### WHAT YOU NEED TO DO
Word for word, transcribe the data below from the line with "Where should I click to: Open the Task" to the line with "Click the Product", keeping both of those lines.

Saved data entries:
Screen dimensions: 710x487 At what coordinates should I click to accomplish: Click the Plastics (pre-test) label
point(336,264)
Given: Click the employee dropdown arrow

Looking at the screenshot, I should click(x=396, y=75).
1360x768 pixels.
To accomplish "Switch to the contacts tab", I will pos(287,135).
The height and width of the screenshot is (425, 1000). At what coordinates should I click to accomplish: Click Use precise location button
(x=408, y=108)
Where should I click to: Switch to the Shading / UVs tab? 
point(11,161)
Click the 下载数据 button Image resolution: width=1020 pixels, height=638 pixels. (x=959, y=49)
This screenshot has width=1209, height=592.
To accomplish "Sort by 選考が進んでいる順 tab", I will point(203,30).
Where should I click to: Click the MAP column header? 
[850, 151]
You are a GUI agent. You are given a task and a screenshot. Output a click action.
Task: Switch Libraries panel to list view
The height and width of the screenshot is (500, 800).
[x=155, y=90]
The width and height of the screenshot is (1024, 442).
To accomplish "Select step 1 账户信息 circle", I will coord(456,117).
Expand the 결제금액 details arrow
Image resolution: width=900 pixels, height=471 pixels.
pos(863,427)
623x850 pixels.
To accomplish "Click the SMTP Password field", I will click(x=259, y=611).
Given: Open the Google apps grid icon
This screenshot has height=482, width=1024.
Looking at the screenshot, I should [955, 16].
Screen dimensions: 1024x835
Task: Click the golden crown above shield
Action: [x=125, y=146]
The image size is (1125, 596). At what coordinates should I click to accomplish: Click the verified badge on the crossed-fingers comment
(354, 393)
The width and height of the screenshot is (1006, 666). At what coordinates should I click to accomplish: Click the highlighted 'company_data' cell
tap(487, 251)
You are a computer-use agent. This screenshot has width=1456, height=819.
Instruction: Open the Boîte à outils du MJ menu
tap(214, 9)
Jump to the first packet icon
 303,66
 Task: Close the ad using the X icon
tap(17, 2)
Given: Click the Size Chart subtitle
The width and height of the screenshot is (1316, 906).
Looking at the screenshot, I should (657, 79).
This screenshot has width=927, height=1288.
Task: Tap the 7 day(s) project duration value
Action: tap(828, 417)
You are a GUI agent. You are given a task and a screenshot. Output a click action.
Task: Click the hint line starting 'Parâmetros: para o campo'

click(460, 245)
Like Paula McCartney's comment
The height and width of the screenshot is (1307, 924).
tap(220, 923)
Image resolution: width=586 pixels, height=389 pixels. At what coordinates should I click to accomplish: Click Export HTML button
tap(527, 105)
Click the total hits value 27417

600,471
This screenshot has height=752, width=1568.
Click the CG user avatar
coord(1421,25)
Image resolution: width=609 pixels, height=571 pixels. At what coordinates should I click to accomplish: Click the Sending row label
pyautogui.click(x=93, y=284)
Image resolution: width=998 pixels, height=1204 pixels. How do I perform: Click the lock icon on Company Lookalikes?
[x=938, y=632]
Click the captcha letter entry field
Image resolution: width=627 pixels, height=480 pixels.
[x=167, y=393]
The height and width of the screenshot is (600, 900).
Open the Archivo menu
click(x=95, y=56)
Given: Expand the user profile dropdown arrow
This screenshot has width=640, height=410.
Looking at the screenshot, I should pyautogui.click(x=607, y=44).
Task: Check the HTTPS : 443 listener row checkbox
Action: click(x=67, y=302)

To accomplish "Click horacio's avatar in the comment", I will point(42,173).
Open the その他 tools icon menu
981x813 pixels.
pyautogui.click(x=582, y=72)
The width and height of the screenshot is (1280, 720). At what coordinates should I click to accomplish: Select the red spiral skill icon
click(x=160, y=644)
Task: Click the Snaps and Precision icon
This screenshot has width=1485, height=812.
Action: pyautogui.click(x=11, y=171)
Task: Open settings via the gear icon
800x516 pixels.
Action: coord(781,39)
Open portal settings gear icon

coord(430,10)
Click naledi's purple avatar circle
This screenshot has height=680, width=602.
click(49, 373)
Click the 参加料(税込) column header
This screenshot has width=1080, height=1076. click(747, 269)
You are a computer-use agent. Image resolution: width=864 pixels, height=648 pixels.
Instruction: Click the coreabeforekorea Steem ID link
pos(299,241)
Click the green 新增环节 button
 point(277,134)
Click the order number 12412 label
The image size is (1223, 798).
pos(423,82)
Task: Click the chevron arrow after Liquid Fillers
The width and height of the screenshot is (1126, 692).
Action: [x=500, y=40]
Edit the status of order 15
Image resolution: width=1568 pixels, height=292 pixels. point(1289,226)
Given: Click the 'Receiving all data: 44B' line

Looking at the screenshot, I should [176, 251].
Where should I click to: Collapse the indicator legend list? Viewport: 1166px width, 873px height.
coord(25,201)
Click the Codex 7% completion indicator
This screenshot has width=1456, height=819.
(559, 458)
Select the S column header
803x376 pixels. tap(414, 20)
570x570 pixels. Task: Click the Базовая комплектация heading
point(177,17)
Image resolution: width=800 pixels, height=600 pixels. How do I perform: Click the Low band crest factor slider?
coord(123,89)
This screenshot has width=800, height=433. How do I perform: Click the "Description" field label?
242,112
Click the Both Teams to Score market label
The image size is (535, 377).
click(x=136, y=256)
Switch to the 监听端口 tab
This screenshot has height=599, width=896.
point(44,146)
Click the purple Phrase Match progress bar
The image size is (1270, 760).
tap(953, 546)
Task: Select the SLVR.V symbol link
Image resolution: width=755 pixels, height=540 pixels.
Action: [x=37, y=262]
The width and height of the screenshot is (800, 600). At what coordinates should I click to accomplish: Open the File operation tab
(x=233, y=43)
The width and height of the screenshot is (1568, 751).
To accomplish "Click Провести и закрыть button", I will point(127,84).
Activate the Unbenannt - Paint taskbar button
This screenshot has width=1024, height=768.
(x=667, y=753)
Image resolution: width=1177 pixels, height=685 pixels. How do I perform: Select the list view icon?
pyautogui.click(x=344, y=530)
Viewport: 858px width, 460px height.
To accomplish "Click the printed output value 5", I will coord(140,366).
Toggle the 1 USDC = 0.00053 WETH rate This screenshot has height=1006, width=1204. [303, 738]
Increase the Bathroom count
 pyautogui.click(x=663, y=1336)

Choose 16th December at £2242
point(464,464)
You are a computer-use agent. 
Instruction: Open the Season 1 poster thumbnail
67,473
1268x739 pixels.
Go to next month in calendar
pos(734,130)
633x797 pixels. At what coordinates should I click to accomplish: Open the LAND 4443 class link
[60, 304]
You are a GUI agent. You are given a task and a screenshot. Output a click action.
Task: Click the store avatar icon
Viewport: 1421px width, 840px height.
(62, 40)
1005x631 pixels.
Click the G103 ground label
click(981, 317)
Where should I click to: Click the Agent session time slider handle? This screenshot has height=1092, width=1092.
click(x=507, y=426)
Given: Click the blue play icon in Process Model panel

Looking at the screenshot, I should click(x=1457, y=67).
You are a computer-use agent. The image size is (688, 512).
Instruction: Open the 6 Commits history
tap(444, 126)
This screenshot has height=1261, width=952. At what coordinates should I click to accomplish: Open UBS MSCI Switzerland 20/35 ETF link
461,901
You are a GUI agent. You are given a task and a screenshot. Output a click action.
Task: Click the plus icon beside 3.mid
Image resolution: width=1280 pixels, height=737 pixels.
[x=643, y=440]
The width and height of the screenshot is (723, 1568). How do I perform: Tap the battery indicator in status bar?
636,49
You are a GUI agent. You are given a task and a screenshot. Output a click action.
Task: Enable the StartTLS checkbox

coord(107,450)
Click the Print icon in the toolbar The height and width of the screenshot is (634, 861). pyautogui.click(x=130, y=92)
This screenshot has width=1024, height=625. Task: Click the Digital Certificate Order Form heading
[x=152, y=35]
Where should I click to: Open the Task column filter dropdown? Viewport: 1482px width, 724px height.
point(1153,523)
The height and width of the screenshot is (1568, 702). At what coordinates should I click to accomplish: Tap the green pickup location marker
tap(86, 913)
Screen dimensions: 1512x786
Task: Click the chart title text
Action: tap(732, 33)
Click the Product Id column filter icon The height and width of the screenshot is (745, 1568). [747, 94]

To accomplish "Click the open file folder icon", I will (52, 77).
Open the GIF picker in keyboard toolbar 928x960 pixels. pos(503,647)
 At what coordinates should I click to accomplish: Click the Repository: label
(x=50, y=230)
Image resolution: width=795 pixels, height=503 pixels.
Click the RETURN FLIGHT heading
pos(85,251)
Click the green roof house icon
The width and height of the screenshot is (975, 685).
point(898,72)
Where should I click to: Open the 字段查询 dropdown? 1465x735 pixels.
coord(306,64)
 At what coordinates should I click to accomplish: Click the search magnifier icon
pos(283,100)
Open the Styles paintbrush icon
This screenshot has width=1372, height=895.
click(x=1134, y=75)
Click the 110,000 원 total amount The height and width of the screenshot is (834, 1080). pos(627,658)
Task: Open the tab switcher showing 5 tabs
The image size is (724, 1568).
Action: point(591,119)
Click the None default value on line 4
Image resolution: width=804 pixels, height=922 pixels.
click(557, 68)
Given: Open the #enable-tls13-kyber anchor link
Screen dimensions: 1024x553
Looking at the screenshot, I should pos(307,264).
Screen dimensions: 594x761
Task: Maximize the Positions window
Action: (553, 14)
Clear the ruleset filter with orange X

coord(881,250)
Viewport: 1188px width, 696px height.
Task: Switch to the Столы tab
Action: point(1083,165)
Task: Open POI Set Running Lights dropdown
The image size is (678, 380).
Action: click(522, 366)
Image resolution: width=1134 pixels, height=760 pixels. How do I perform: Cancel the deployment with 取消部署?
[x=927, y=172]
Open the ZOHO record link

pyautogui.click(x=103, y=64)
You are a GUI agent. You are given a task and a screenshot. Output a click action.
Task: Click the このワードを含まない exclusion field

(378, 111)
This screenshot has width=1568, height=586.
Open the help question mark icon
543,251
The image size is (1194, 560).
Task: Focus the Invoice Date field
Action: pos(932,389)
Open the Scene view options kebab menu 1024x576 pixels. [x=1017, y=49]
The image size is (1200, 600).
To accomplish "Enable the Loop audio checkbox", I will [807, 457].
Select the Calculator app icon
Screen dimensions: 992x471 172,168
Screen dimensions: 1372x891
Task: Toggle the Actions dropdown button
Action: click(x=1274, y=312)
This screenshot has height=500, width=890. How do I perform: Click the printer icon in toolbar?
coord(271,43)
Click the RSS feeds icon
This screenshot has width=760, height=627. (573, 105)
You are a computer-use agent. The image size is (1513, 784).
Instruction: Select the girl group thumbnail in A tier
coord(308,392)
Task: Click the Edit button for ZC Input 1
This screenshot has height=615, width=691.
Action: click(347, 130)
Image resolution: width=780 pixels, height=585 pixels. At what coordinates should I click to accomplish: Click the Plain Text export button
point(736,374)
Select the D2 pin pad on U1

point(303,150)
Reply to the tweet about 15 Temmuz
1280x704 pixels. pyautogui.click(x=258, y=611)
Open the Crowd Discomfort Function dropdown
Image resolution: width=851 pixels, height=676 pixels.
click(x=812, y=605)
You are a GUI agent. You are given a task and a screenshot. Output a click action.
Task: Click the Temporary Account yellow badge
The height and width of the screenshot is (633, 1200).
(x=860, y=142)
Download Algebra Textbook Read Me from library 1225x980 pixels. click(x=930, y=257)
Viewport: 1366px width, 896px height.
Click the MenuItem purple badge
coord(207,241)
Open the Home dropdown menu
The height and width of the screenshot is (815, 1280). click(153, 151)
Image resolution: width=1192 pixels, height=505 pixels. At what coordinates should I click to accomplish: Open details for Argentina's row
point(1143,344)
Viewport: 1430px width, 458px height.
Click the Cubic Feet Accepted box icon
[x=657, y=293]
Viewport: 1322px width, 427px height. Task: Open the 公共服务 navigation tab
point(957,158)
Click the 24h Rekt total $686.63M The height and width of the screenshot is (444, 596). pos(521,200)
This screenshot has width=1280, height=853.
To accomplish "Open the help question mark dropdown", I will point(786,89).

### REPLY TO THE EXERCISE
Where should I click to: Open the Task column filter dropdown? Viewport: 1482px width, 724px height.
point(1153,523)
The height and width of the screenshot is (1568, 702). At what coordinates should I click to accomplish: Tap the green pickup location marker
tap(86, 913)
Screen dimensions: 1512x786
Task: Click the chart title text
Action: tap(732, 33)
Click the Product Id column filter icon The height and width of the screenshot is (745, 1568). [747, 94]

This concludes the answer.